**Record set**
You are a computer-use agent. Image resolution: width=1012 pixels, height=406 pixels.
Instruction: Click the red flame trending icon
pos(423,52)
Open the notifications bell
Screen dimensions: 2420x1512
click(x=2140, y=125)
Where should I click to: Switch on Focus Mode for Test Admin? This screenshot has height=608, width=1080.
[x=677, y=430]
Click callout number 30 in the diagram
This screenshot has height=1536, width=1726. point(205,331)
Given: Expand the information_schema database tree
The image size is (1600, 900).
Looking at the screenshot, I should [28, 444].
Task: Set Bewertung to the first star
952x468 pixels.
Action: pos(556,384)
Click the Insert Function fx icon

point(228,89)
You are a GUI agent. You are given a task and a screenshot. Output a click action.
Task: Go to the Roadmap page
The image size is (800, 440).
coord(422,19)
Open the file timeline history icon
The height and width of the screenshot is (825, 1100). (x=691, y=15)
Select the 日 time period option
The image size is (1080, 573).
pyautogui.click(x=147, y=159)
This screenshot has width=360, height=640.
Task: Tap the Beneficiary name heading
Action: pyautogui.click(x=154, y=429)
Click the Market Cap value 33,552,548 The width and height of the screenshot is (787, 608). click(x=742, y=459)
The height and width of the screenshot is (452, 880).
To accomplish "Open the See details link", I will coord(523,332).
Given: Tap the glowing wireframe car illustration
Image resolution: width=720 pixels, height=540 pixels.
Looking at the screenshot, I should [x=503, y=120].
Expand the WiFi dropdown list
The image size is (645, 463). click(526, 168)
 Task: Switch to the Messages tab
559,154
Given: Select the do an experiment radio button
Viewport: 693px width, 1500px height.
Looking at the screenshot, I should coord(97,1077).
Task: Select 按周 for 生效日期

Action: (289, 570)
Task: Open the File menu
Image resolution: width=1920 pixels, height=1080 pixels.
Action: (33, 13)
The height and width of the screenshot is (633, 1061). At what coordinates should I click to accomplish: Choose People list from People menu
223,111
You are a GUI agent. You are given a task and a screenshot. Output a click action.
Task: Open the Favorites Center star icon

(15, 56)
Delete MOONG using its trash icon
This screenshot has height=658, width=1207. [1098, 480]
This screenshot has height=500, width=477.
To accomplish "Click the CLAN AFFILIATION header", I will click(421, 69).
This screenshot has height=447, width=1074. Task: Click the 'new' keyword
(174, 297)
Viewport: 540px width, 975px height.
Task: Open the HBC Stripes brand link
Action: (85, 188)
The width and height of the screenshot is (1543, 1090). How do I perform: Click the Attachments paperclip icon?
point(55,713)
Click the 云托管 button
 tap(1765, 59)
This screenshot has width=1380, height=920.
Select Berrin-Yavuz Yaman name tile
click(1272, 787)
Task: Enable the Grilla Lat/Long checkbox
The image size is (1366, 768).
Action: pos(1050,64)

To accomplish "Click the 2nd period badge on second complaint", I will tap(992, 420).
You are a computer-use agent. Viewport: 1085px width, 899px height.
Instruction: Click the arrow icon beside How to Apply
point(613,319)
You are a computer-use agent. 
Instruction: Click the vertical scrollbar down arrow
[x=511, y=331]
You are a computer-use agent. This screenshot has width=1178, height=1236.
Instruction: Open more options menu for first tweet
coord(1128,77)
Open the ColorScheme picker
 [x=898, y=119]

**Task to complete**
Search the records for lines holding the word "period", then copy each line you find.

**Response area**
Select the 日 time period option
To accomplish "Click the 2nd period badge on second complaint", I will tap(992, 420).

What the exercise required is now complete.